AUSGEWÄHLTER TEXTAUSZUG ::
※ ※ ※
# Meerforelle rund um Fehmarn



## Carsten83 (17. März 2014)

Hallo zusammen,

ich bin in zwei Wochen mal wieder an der Küste und möchte neben einem Kuttertrip auch mal mein Glück mit ner Spinnrute auf Meerforelle versuchen - wäre das erste Mal für mich. Da ich keine Wathose besitze und mir aktuell auch keine zulegen möchte, sollte ich mit Gummistiefeln auskommen können 

Die Suche hier hat mir schon ein paar mögliche Stellen geliefert (Südstrand Fehmarn, Katharinenhof, Großenbroder Mole) aber leider wurde dabei immer eine komplett andere Jahreszeit angegeben (meist Sommer/Herbst). 

Daher meine Frage: eignen sich die Stellen auch jetzt im Frühjahr oder habt Ihr noch andere Tipps für mich?

Schon mal vielen Dank dafür!


----------



## Mefospezialist (17. März 2014)

*AW: Meerforelle rund um Fehmarn*

wann bist du genau dort?

Gruß David


----------



## Carsten83 (17. März 2014)

*AW: Meerforelle rund um Fehmarn*

Wir (meine nicht-angelnde Freundin und ich) reisen am 30.03. abends an und sind am 05.04. wieder verschwunden. Unsere Wohnung ist in Heiligenhafen aber ich bin mobil 


Gesendet von meinem iPhone mit Tapatalk


----------



## nxxkxxlxr (17. März 2014)

*AW: Meerforelle rund um Fehmarn*

Der Zeitraum ist schonmal optimal gewählt  . Jetzt im frühjahr (bis der hornhecht kommt), und im spätherbst hast du die besten chancen eine zu erwischen.  Katharinenhof und staberhuk würde ich ohne wathose meiden, da dort viele steine in ufernähe sind und es sehr flach ist. Eine gute Anlaufstelle vom strand ist altenteil, westermakesdorf und wallnau. Je nachdem wie der wind steht. Auflandiger wind bringt immer gerne fisch in ufernähe. Auch direkt unter der brücke, im sund wird immer wieder was gefangen. Allerdings zieht da gerne mal ne menge kraut durch.


----------



## Carsten83 (18. März 2014)

*AW: Meerforelle rund um Fehmarn*

Schon mal danke für die Tipps. Mal sehen wie der Wind in zwei Wochen steht. Wenn ich mir Google Maps so ansehe, ist es am Sund besser von der Inselseite oder?
※ ※ ※
Schreiben Sie aus dem Forenthread zur Meerforelle bei Fehmarn den Abschnitt von „# Meerforelle rund“ bis einschließlich „angegeben (meist Sommer/Herbst).“ wortgetreu ab. Verwenden Sie ausschließlich den Forenthread oben.

EINTRÄGE ::
※ ※ ※
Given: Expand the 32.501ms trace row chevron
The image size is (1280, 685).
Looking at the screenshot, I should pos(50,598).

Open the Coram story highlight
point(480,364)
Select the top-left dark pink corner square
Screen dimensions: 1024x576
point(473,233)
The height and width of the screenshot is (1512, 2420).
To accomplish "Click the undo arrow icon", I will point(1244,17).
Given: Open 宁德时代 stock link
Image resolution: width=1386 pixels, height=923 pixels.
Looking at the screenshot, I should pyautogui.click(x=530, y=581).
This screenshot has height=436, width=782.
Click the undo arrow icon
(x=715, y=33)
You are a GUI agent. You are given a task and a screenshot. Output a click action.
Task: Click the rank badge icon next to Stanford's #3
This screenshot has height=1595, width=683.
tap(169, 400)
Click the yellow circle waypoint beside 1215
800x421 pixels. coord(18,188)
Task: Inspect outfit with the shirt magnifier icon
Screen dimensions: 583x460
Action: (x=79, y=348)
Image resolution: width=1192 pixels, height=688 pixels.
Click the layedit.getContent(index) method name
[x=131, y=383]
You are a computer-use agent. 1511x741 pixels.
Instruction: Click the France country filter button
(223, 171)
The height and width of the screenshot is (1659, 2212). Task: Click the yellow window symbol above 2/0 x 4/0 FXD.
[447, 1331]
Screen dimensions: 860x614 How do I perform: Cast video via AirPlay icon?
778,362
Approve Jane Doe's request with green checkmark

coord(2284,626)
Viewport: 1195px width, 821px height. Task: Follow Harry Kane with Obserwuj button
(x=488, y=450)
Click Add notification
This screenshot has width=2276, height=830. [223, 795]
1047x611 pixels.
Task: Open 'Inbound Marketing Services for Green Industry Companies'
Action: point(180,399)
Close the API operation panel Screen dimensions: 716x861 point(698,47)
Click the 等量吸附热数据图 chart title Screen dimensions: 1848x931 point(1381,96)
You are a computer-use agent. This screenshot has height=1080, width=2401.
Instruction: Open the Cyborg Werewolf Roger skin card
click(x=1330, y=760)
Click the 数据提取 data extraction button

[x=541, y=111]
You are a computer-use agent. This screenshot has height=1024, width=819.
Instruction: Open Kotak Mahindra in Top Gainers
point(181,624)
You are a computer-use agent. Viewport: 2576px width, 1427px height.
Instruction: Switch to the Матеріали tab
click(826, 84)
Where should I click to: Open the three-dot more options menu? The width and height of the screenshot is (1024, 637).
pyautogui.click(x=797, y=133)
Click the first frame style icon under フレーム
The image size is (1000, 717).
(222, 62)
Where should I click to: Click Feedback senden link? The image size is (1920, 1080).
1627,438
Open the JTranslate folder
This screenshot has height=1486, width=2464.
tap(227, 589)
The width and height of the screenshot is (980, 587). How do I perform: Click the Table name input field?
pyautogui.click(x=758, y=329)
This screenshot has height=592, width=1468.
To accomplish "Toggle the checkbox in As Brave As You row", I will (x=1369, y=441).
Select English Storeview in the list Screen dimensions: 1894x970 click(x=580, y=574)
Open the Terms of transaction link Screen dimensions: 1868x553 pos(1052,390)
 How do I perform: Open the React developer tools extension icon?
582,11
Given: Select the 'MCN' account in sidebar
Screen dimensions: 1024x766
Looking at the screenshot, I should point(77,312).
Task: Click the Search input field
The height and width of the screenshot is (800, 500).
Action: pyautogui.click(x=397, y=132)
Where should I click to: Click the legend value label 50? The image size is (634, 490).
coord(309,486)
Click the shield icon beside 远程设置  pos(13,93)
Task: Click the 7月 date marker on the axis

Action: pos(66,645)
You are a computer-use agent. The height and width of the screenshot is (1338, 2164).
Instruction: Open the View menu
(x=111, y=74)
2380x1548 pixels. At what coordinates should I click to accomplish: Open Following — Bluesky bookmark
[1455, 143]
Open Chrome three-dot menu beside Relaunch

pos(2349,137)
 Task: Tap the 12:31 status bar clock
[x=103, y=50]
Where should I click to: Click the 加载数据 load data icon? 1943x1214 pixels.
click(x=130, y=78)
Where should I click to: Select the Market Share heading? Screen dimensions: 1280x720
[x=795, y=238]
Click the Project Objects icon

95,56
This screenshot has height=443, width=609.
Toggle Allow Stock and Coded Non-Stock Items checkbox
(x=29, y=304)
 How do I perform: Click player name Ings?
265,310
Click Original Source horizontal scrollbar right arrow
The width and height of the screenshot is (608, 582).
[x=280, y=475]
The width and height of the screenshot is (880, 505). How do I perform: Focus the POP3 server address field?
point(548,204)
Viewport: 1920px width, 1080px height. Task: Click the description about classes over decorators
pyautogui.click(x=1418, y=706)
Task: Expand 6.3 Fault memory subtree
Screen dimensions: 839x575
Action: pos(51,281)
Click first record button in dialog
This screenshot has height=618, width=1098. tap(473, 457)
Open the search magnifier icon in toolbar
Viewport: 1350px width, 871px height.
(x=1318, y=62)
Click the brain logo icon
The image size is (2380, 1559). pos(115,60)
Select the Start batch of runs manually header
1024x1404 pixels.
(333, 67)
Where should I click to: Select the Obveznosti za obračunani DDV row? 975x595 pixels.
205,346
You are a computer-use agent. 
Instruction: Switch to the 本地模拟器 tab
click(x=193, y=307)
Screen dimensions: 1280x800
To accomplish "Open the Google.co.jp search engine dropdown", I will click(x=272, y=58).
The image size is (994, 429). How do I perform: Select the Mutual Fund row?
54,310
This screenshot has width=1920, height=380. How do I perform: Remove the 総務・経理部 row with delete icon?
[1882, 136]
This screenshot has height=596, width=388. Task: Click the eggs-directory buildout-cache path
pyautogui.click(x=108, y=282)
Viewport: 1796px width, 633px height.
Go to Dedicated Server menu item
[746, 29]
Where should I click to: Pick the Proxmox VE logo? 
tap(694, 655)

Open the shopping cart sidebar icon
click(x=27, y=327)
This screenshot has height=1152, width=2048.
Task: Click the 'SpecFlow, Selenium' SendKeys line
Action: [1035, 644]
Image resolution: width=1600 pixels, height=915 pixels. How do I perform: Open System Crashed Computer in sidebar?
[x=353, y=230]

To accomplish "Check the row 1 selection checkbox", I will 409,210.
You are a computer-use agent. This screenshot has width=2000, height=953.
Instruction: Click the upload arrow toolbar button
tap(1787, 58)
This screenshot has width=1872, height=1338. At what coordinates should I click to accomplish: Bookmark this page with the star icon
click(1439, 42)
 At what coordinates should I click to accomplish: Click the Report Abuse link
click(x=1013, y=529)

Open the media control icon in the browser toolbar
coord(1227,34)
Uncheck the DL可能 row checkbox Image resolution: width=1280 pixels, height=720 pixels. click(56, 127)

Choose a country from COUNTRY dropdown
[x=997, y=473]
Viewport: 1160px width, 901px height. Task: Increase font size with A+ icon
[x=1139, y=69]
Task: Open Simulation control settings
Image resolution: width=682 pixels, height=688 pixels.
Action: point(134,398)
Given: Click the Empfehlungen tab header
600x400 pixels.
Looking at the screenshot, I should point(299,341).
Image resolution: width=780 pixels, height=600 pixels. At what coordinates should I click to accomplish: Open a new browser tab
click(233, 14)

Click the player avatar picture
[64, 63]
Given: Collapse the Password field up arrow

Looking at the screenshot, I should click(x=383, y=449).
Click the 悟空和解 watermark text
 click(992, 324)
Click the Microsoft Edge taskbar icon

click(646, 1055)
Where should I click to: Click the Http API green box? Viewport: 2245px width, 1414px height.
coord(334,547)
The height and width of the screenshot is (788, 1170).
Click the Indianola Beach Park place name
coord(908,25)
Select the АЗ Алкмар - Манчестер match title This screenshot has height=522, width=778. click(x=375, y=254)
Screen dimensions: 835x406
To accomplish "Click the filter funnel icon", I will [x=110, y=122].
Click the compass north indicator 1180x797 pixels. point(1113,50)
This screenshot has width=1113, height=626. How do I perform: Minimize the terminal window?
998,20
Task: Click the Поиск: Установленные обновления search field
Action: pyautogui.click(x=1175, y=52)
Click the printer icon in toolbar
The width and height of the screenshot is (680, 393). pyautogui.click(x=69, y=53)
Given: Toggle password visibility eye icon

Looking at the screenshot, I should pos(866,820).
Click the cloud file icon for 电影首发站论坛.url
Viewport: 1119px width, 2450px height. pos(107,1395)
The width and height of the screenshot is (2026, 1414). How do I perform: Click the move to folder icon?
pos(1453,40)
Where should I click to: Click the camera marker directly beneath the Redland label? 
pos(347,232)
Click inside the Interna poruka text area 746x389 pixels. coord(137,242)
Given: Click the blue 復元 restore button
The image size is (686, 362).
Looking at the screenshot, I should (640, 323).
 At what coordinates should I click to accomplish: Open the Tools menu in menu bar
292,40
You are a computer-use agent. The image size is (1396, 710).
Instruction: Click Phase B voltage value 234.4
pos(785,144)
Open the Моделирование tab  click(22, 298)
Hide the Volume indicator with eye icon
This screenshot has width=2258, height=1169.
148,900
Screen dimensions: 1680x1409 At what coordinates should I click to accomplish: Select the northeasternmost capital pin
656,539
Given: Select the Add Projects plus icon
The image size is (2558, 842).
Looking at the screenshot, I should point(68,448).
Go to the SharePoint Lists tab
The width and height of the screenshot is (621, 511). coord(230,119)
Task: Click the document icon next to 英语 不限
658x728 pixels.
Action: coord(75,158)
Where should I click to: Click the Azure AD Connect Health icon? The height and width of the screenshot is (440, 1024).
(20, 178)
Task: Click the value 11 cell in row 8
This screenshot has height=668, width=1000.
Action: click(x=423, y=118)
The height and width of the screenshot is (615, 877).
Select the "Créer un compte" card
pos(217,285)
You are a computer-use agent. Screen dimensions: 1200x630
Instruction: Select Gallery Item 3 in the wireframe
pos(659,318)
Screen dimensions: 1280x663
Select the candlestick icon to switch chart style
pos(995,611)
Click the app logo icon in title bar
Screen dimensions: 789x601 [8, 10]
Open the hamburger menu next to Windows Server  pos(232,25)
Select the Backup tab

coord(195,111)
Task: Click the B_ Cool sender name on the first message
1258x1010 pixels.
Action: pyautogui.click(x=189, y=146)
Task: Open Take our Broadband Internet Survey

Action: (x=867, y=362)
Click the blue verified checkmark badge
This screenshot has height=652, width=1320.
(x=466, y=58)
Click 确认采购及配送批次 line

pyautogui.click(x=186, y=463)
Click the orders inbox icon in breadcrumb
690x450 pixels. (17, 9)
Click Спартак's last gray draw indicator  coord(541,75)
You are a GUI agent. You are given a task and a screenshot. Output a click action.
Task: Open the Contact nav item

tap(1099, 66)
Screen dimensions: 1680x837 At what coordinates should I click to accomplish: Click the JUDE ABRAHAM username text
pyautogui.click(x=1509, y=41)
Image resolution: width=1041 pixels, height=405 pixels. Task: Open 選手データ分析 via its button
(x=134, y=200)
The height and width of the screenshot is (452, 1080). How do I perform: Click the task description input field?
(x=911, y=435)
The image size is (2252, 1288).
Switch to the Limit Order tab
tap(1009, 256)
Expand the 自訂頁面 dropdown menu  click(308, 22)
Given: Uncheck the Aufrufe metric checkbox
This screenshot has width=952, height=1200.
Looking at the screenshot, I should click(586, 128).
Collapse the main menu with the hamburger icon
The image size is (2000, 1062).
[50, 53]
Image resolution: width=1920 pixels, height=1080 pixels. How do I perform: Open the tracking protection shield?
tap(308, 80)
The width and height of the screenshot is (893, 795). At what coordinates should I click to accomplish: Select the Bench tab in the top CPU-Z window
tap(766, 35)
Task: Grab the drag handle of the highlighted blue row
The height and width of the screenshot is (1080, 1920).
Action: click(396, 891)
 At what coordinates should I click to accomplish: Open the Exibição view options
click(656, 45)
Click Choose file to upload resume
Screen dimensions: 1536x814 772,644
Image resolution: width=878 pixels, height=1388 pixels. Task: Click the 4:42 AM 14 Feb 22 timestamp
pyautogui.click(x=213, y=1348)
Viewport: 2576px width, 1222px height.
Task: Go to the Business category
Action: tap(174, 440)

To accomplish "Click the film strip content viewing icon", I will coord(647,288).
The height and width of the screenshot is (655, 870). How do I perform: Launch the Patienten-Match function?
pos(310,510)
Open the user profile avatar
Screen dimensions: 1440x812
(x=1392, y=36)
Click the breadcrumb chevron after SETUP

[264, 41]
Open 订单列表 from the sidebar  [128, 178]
※ ※ ※
ERGEBNIS ::
# Meerforelle rund um Fehmarn



## Carsten83 (17. März 2014)

Hallo zusammen,

ich bin in zwei Wochen mal wieder an der Küste und möchte neben einem Kuttertrip auch mal mein Glück mit ner Spinnrute auf Meerforelle versuchen - wäre das erste Mal für mich. Da ich keine Wathose besitze und mir aktuell auch keine zulegen möchte, sollte ich mit Gummistiefeln auskommen können 

Die Suche hier hat mir schon ein paar mögliche Stellen geliefert (Südstrand Fehmarn, Katharinenhof, Großenbroder Mole) aber leider wurde dabei immer eine komplett andere Jahreszeit angegeben (meist Sommer/Herbst).